Answer

**step1** Understanding the Problem

The problem asks us to determine the number of significant digits in the measurement 0.00210 mg.

**step2** Identifying the Rules for Significant Digits

To find the number of significant digits, we follow specific rules:

1. Non-zero digits (1, 2, 3, 4, 5, 6, 7, 8, 9) are always significant.

2. Leading zeros (zeros that come before all non-zero digits) are never significant. These zeros only indicate the position of the decimal point.

3. Trailing zeros (zeros at the end of the number) are significant only if the number contains a decimal point.

4. Zeros between non-zero digits (captive zeros) are always significant.

**step3** Analyzing the Digits of the Measurement

Let's analyze each digit in the number 0.00210 mg:

- The digit in the ones place is 0.

- The digit in the tenths place is 0.

- The digit in the hundredths place is 0.

- The digit in the thousandths place is 2.

- The digit in the ten-thousandths place is 1.

- The digit in the hundred-thousandths place is 0.

**step4** Applying the Rules to Count Significant Digits

Now we apply the rules to the digits of 0.00210:

- The first three zeros (0.00) are leading zeros; they appear before any non-zero digits. According to rule 2, these leading zeros are NOT significant.

- The digits 2 and 1 are non-zero digits. According to rule 1, these digits ARE significant.

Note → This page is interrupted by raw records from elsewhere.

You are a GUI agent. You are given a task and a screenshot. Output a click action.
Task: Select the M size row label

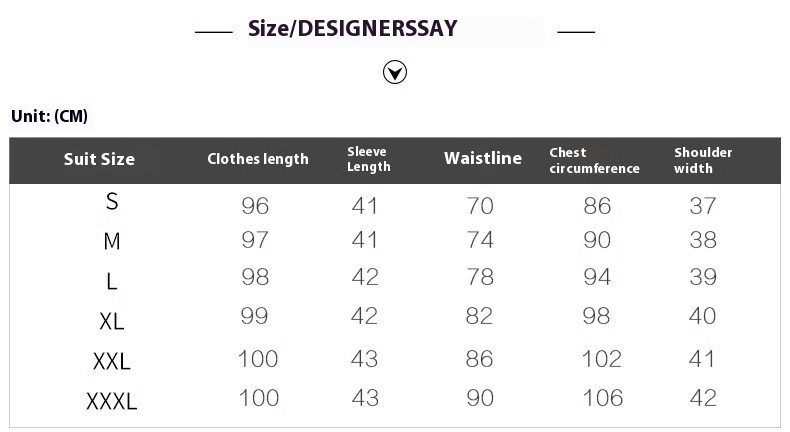[x=112, y=241]
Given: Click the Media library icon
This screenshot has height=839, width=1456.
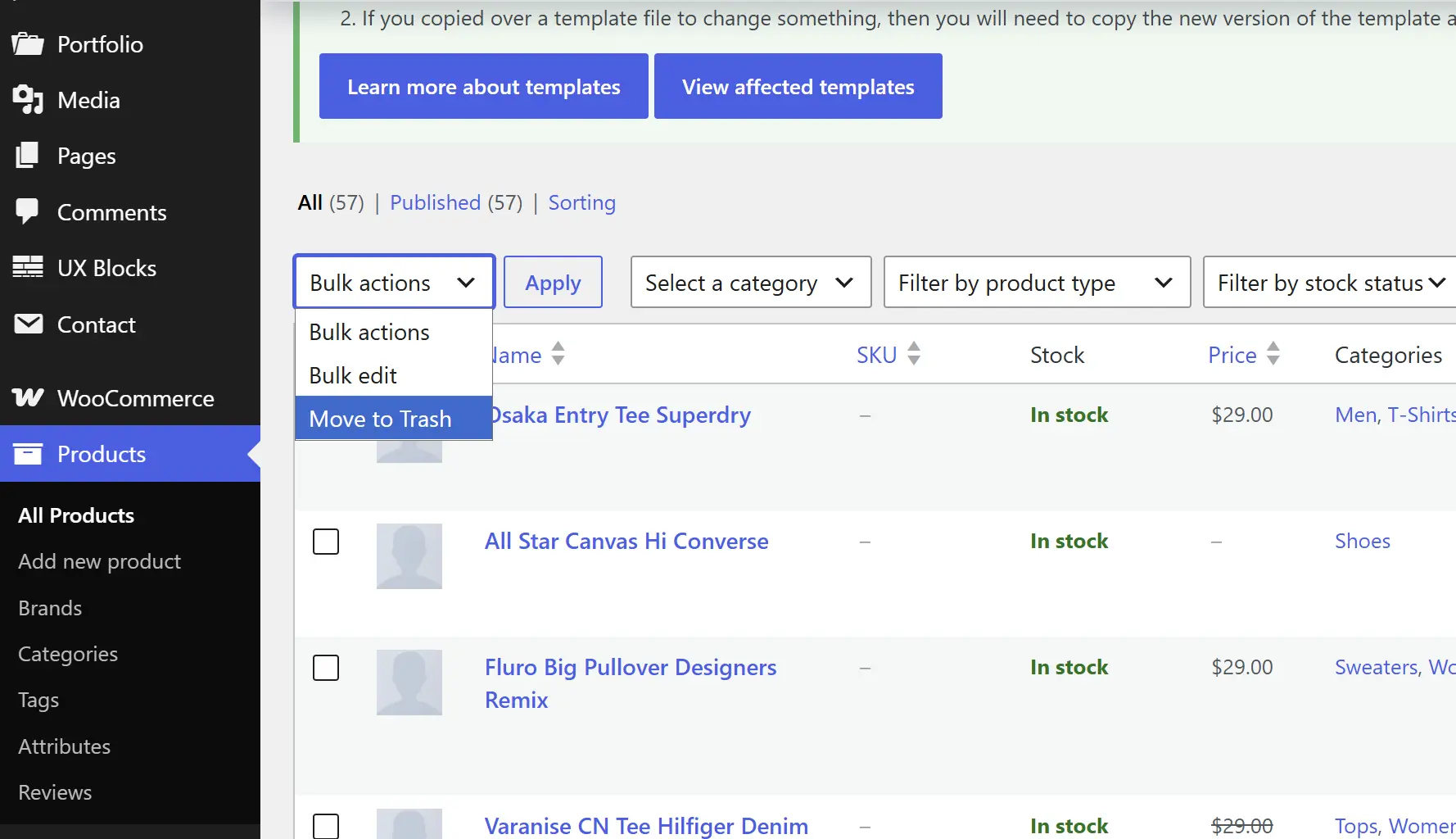Looking at the screenshot, I should (28, 100).
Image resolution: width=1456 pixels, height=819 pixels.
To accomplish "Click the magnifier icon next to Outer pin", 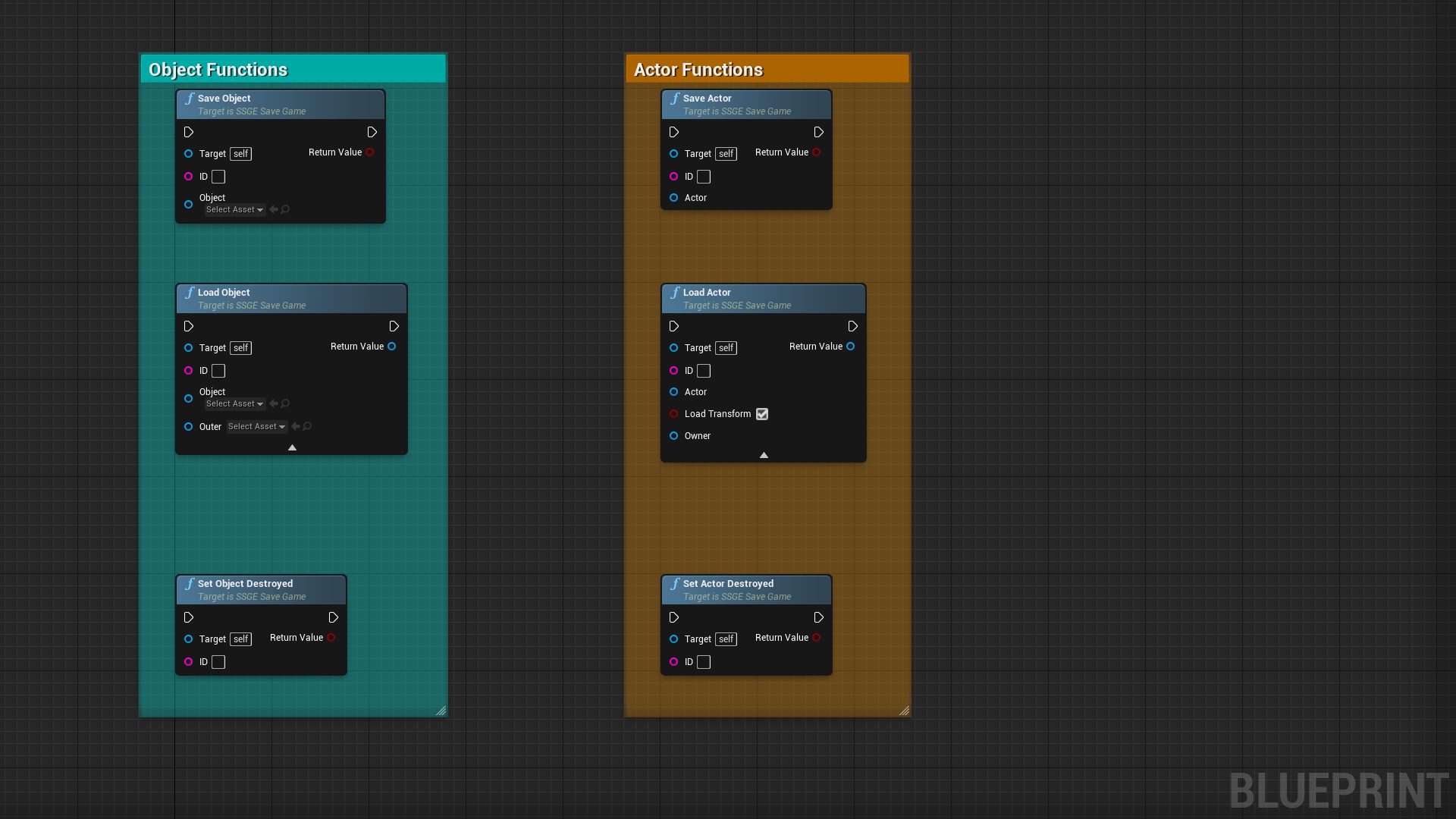I will point(306,427).
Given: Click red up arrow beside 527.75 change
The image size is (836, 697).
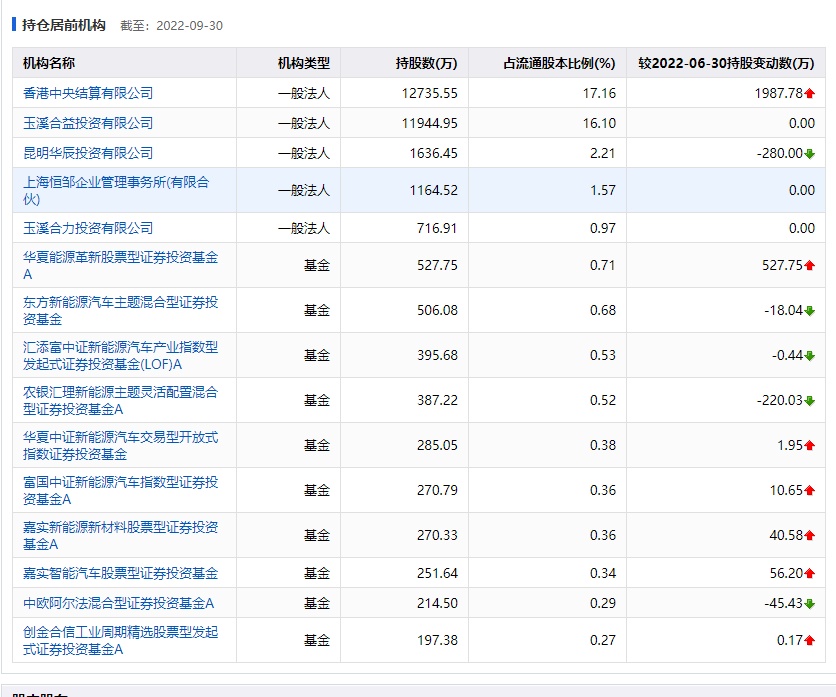Looking at the screenshot, I should 810,265.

- The last zero (0) is a trailing zero, and the number 0.00210 contains a decimal point. According to rule 3, this trailing zero IS significant.

**step5** Counting the Total Significant Digits

Based on our analysis, the significant digits in 0.00210 mg are the 2, the 1, and the final 0.

Counting these identified significant digits (2, 1, 0), we find that there are 3 significant digits in the measurement 0.00210 mg.